Lines of data:
........
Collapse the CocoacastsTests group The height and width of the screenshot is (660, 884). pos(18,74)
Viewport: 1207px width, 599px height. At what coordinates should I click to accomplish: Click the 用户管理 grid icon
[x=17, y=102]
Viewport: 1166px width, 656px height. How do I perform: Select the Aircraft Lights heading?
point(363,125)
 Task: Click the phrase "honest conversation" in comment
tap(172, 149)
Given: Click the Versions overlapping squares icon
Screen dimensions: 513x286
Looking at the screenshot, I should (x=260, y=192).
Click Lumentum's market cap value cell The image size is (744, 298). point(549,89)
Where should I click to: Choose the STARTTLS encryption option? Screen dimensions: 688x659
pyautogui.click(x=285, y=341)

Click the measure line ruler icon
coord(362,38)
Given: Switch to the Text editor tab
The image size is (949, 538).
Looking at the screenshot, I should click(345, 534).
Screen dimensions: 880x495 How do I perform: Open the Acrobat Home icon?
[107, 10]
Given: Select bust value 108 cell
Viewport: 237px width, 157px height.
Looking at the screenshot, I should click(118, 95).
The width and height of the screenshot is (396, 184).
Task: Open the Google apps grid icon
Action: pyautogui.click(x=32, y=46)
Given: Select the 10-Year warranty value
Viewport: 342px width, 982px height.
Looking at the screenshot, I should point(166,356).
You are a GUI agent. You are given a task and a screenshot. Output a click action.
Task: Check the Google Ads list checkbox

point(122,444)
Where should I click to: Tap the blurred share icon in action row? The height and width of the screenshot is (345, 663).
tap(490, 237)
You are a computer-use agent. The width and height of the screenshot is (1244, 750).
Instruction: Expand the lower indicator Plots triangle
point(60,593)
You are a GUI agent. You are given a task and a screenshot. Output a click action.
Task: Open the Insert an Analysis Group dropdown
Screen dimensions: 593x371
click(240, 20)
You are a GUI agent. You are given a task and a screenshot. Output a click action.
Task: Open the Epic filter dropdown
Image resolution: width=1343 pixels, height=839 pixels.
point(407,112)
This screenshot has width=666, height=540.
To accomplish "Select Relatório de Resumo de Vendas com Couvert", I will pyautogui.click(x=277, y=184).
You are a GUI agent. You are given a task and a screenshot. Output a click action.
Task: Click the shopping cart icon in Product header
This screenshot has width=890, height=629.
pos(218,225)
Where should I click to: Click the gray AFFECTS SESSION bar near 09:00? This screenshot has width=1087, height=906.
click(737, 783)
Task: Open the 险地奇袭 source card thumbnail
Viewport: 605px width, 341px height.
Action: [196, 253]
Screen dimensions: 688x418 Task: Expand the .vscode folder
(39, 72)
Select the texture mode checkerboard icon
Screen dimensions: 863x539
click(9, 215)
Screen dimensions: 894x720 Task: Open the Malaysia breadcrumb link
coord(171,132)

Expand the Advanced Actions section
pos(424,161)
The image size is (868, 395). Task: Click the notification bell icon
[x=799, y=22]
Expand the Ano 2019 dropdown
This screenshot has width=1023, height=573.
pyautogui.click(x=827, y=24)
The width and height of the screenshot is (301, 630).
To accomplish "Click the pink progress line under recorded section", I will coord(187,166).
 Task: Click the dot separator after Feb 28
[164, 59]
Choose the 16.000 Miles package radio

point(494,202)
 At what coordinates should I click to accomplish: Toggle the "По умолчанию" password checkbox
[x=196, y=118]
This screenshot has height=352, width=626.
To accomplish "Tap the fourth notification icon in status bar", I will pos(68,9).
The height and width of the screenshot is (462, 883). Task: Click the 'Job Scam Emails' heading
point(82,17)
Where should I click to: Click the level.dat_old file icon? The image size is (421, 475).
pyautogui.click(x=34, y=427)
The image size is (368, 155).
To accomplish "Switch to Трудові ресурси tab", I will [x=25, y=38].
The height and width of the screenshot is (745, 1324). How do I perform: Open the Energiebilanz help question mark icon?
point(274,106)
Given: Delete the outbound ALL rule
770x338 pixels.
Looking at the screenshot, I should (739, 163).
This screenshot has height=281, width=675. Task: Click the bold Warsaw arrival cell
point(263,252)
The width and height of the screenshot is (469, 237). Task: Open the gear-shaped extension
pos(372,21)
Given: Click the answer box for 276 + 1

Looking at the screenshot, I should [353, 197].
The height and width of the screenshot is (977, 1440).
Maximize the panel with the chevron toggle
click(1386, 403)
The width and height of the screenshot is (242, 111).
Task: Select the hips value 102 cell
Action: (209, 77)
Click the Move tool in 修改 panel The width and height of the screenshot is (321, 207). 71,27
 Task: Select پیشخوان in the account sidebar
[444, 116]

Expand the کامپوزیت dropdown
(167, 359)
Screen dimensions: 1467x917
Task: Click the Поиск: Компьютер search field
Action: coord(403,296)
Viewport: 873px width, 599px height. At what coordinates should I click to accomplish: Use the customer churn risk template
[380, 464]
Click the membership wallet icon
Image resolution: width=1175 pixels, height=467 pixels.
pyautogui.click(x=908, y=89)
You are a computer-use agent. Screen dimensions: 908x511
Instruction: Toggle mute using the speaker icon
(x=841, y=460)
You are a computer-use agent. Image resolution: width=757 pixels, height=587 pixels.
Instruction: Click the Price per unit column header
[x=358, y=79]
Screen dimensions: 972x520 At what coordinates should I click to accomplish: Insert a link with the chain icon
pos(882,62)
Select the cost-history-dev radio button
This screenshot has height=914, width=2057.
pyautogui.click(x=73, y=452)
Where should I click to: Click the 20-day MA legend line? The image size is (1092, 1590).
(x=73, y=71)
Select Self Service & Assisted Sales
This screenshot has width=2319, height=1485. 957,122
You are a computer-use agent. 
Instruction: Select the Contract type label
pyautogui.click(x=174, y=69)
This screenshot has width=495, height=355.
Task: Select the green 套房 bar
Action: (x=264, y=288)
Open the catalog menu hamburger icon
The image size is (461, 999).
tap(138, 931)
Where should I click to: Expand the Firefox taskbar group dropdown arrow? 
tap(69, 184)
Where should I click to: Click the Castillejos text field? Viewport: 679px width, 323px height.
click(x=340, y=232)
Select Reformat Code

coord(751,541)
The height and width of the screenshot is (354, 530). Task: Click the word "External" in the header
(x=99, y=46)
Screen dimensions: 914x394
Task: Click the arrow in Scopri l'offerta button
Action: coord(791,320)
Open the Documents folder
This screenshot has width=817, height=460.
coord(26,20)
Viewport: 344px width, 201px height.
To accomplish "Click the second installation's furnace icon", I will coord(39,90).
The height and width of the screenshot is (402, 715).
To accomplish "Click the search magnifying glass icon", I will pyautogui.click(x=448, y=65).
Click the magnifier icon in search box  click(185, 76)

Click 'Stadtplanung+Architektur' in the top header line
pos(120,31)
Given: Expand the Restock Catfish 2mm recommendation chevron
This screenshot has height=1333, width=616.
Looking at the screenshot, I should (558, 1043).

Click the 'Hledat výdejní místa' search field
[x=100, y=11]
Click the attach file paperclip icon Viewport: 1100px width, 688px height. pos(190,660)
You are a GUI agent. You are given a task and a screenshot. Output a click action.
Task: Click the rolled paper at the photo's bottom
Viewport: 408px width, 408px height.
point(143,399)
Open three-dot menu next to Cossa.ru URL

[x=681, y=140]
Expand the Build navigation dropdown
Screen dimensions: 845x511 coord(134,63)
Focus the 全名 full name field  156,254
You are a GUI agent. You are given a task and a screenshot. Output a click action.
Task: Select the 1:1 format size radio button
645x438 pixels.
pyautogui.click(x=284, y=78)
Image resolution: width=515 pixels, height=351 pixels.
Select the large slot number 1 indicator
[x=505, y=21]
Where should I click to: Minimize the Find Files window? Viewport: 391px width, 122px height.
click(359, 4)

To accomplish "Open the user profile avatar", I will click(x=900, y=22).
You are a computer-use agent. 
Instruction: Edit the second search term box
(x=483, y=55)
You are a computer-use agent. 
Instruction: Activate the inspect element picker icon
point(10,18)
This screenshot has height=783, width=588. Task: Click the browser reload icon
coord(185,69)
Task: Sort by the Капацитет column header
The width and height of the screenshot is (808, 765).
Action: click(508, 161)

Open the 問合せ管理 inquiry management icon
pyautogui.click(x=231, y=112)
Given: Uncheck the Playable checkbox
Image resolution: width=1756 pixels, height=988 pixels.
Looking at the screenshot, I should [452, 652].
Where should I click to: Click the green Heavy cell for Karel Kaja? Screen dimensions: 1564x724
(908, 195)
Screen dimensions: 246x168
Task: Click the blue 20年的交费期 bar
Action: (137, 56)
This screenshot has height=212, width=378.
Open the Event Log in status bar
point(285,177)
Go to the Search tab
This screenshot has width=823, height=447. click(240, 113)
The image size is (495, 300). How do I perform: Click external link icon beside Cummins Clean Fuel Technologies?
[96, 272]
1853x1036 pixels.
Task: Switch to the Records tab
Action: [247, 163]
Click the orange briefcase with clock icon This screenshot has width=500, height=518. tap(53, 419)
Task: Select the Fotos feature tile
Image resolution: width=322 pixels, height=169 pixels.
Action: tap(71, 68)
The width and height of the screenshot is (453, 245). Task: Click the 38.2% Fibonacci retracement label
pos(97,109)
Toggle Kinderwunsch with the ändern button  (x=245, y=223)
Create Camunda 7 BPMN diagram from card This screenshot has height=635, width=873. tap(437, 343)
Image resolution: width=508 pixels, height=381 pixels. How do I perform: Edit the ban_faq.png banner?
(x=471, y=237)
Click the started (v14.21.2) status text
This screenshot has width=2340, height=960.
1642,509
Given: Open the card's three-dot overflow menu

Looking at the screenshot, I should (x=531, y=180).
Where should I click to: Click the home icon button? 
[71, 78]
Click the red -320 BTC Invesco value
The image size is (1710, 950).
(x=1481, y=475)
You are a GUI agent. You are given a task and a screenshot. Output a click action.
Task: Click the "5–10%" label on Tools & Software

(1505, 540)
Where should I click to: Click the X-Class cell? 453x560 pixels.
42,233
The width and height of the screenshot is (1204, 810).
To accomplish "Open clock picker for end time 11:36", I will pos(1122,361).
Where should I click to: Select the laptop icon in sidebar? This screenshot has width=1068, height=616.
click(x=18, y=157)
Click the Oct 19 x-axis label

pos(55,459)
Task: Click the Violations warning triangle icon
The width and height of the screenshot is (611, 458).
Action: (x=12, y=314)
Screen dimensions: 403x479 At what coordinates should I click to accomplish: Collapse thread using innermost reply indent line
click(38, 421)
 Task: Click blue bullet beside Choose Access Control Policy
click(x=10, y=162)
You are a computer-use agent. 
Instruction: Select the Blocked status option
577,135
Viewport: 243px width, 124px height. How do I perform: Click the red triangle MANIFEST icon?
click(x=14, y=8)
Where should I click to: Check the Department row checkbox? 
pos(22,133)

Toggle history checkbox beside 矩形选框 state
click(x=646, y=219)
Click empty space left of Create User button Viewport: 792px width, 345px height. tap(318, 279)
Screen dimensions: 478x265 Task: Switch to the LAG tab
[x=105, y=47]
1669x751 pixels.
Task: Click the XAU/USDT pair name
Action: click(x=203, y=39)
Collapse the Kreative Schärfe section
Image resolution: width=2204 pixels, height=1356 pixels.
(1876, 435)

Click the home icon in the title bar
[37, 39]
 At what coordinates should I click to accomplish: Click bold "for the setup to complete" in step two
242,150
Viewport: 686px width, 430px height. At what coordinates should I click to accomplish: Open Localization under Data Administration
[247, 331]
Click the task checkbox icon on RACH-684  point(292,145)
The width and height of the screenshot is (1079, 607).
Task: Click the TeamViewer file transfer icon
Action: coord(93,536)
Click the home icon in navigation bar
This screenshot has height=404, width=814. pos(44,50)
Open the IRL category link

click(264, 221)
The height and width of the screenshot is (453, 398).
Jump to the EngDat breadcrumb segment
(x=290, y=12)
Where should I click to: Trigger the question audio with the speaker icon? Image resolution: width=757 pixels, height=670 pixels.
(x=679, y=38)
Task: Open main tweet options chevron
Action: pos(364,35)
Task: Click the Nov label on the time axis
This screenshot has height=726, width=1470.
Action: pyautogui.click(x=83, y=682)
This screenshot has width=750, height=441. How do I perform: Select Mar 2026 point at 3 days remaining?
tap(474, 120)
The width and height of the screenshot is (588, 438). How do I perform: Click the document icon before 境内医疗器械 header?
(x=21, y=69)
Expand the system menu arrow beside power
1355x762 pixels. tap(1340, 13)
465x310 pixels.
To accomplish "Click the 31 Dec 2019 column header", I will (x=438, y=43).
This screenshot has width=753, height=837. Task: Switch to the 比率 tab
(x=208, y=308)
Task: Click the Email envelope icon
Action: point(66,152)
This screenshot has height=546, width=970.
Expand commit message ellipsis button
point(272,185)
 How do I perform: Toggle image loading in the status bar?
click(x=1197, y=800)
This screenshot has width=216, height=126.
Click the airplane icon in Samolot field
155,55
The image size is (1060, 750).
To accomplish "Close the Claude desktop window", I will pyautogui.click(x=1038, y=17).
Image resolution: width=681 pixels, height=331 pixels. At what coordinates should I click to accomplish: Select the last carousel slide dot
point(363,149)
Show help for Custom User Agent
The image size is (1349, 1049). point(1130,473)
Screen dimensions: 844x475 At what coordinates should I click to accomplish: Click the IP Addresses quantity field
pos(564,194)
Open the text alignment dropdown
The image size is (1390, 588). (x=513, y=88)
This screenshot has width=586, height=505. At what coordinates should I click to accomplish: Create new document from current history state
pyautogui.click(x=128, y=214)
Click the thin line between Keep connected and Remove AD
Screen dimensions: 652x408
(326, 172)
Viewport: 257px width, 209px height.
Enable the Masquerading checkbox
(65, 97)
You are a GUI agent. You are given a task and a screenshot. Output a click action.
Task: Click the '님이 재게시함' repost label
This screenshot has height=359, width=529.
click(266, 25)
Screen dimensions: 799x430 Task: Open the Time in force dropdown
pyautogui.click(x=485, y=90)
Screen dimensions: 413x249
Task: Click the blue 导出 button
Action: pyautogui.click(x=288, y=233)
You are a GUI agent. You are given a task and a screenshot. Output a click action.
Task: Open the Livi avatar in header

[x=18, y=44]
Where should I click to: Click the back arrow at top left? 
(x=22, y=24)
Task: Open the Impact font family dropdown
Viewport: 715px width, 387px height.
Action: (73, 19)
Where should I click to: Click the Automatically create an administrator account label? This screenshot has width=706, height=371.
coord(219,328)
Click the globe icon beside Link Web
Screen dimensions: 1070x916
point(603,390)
........
TASK DETAILS: Copy out the lines above, word for word, from the line with "Create Camunda 7" to the line with "(1505, 540)", including both of those lines.

CORRECT ANSWER:
Create Camunda 7 BPMN diagram from card This screenshot has height=635, width=873. tap(437, 343)
Image resolution: width=508 pixels, height=381 pixels. How do I perform: Edit the ban_faq.png banner?
(x=471, y=237)
Click the started (v14.21.2) status text
This screenshot has width=2340, height=960.
1642,509
Given: Open the card's three-dot overflow menu

Looking at the screenshot, I should (x=531, y=180).
Where should I click to: Click the home icon button? 
[71, 78]
Click the red -320 BTC Invesco value
The image size is (1710, 950).
(x=1481, y=475)
You are a GUI agent. You are given a task and a screenshot. Output a click action.
Task: Click the "5–10%" label on Tools & Software

(1505, 540)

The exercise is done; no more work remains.